● Source data
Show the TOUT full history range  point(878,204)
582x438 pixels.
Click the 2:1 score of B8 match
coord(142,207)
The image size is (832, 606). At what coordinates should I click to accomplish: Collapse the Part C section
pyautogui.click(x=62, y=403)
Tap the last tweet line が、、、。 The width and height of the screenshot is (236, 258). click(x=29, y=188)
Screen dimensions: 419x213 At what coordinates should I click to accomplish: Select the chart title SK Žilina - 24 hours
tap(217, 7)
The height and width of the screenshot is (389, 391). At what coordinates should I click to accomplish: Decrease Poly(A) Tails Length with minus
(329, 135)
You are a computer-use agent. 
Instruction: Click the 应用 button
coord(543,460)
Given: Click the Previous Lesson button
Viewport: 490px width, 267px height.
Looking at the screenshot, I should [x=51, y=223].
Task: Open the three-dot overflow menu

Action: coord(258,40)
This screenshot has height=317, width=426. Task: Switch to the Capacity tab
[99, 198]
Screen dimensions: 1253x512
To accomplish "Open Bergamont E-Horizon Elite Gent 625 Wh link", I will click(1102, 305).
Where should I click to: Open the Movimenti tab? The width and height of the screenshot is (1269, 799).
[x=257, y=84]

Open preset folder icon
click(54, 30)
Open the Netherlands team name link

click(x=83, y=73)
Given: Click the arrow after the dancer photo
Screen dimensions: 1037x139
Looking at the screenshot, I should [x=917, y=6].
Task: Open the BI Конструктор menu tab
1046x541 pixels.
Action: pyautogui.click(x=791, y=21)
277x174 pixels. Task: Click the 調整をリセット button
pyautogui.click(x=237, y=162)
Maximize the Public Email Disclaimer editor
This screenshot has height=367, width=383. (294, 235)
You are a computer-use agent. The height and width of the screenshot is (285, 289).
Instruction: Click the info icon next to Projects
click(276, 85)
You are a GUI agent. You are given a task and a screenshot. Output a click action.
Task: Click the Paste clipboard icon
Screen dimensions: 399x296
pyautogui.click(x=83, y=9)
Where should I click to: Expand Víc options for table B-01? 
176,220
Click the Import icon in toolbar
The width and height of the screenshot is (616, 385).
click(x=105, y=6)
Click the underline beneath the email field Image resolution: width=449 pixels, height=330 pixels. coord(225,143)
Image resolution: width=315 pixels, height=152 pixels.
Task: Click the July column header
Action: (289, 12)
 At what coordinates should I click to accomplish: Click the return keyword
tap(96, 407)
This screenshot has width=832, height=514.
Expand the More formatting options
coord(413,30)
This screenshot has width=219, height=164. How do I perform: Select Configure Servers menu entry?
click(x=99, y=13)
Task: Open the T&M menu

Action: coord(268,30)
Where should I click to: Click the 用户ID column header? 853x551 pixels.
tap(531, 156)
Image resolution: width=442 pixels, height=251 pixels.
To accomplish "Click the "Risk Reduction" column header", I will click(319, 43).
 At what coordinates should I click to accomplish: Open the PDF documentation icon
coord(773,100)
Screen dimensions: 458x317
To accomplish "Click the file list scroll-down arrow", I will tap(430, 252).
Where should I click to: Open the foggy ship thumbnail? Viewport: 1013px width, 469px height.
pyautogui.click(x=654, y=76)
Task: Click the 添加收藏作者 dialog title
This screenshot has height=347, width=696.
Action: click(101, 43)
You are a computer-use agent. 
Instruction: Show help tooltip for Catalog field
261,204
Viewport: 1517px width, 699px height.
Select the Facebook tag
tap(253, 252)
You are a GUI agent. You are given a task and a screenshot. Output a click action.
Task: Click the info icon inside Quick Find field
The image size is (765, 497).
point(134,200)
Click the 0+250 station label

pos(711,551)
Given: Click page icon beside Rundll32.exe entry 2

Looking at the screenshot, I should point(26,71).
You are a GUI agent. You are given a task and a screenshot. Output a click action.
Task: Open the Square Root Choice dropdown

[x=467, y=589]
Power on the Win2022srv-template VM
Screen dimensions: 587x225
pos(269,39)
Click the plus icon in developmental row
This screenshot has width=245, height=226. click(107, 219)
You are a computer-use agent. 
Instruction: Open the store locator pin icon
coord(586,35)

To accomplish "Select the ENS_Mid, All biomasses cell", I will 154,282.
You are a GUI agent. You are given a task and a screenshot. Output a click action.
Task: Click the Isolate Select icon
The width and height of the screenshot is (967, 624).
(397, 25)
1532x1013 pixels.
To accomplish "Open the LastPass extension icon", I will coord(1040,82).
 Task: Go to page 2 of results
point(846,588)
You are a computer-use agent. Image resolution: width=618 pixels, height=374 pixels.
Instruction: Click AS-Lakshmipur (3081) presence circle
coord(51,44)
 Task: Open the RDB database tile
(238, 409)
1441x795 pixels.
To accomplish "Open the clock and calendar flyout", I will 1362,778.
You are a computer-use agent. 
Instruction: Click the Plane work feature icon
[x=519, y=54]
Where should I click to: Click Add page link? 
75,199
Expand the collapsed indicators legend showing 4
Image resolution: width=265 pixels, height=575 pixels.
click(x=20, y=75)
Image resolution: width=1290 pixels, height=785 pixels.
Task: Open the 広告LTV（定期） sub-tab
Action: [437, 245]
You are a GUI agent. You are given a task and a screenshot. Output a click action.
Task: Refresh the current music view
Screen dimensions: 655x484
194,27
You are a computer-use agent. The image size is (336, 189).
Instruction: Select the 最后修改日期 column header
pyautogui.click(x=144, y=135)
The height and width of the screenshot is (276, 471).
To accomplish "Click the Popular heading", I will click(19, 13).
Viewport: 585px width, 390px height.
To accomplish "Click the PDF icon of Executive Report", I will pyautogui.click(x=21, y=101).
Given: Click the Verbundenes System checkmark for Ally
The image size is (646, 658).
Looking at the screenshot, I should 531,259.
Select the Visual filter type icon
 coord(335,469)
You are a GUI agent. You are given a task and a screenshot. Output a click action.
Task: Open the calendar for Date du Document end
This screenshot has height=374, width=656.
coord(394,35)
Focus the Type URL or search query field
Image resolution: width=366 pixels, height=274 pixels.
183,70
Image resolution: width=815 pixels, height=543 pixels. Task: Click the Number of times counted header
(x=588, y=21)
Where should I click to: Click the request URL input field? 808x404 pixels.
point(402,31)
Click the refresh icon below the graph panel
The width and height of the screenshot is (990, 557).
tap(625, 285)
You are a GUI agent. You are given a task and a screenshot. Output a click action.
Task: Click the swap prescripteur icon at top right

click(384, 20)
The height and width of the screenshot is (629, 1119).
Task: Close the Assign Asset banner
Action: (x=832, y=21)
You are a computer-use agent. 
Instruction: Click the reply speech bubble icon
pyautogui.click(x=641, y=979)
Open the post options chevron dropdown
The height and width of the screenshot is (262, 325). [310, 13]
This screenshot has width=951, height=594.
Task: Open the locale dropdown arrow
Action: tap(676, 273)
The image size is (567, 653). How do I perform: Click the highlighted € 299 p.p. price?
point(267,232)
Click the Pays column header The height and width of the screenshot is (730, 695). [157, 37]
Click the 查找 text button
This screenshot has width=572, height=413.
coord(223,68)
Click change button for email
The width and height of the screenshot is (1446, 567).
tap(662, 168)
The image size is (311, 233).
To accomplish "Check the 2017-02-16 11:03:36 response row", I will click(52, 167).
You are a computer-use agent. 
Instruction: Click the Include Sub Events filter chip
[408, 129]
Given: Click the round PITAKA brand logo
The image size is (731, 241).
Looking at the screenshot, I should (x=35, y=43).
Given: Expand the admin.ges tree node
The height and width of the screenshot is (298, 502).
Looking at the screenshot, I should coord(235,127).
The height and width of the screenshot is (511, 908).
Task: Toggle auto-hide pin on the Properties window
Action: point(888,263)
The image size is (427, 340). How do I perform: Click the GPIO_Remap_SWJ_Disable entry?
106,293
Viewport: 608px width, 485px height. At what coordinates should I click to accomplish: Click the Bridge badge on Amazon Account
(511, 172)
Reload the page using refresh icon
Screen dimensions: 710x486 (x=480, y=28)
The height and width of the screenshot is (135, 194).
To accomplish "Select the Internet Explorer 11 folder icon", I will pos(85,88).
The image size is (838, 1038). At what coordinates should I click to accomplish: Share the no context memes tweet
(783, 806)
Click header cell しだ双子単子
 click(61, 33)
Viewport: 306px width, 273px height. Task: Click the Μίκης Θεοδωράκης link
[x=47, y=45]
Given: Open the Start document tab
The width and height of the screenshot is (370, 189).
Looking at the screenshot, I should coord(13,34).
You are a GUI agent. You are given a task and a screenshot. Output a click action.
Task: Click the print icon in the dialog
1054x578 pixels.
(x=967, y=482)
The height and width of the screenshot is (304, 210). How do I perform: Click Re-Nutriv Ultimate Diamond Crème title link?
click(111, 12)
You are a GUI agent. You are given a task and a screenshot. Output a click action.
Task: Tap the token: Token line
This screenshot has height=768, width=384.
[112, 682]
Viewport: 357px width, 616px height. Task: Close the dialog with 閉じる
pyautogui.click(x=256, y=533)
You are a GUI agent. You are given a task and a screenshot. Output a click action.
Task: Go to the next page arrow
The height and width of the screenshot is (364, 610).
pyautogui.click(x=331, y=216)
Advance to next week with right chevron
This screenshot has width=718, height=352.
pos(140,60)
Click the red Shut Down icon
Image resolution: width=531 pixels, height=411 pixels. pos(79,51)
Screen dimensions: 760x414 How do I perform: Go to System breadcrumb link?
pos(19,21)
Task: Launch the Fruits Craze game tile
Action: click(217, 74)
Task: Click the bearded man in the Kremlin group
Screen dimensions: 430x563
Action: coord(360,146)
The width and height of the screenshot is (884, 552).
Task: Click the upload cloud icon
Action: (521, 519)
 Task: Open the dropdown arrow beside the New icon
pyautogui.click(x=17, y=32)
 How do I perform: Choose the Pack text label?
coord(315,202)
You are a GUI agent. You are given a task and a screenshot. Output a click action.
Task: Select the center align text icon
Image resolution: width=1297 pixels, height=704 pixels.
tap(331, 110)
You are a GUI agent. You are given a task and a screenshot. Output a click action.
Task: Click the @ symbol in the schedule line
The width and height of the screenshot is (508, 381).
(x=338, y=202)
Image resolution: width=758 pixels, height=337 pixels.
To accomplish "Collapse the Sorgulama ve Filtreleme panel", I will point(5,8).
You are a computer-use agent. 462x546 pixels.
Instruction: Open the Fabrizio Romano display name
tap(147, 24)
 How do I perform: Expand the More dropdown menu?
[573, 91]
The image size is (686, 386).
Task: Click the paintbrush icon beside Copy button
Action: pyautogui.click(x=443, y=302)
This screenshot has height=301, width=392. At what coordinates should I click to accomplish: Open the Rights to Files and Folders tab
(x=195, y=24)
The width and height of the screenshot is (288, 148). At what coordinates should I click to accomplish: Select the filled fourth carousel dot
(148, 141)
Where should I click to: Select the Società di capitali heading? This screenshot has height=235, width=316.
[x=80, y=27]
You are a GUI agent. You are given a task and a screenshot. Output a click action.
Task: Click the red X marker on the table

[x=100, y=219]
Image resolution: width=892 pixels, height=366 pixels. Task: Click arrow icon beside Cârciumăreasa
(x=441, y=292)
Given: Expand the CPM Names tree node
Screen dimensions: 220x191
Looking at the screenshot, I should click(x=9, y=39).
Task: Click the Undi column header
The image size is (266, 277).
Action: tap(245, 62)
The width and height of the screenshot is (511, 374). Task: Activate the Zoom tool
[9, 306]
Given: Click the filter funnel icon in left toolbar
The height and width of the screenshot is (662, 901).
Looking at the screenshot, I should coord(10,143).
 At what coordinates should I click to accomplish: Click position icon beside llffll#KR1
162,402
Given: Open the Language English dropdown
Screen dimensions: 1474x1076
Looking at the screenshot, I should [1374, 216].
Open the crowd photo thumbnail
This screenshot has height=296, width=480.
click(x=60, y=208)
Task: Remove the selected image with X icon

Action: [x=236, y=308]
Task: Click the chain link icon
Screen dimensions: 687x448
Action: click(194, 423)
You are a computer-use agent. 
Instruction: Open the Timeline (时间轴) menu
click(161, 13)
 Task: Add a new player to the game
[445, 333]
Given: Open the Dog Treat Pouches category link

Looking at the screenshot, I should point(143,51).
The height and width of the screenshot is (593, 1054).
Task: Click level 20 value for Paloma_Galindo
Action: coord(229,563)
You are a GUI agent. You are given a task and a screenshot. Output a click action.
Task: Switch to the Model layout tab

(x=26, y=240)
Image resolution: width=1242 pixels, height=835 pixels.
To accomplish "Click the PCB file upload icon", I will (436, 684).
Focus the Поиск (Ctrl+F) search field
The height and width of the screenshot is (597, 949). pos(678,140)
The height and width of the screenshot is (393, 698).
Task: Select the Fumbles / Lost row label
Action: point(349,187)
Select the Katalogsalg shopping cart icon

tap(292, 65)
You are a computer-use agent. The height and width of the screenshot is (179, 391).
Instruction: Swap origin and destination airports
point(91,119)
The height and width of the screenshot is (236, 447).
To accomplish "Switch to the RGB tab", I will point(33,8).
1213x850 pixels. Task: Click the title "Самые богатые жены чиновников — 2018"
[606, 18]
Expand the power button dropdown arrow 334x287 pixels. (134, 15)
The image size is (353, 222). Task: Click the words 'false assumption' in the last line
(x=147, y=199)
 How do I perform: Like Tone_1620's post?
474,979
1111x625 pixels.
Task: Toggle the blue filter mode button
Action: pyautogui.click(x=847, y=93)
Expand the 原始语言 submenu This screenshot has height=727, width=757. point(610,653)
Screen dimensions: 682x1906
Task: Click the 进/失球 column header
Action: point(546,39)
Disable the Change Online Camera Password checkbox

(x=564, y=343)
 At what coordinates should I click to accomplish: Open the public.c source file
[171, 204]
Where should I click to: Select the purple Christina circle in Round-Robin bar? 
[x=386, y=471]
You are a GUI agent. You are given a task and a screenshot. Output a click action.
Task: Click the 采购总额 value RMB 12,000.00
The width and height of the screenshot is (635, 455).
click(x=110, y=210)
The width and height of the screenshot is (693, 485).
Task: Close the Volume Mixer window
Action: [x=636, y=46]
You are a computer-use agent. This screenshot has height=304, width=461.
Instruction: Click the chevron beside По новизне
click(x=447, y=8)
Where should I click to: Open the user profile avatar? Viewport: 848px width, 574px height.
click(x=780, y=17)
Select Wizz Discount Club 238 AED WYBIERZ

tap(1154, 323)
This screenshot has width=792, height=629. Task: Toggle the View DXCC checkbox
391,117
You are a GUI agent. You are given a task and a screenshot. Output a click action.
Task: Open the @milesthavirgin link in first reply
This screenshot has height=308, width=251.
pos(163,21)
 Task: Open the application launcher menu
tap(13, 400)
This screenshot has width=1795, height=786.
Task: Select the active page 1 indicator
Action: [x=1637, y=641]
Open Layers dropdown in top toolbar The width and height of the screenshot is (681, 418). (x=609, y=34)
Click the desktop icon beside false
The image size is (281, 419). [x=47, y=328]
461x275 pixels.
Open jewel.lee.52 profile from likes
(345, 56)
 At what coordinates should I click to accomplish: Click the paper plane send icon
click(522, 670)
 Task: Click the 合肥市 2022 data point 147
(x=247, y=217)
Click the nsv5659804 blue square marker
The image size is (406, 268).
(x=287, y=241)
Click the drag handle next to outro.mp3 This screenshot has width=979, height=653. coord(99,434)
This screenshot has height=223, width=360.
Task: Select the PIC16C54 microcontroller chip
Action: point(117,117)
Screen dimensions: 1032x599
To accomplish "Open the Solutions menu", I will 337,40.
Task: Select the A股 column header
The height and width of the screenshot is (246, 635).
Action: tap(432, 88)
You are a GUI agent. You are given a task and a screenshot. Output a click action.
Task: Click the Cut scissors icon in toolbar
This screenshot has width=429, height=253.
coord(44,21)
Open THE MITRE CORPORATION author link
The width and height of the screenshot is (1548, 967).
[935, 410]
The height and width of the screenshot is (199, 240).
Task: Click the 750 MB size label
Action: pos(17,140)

● What the task requires
Lines above with "tree": state how many, nothing more.

● Response to this exercise
2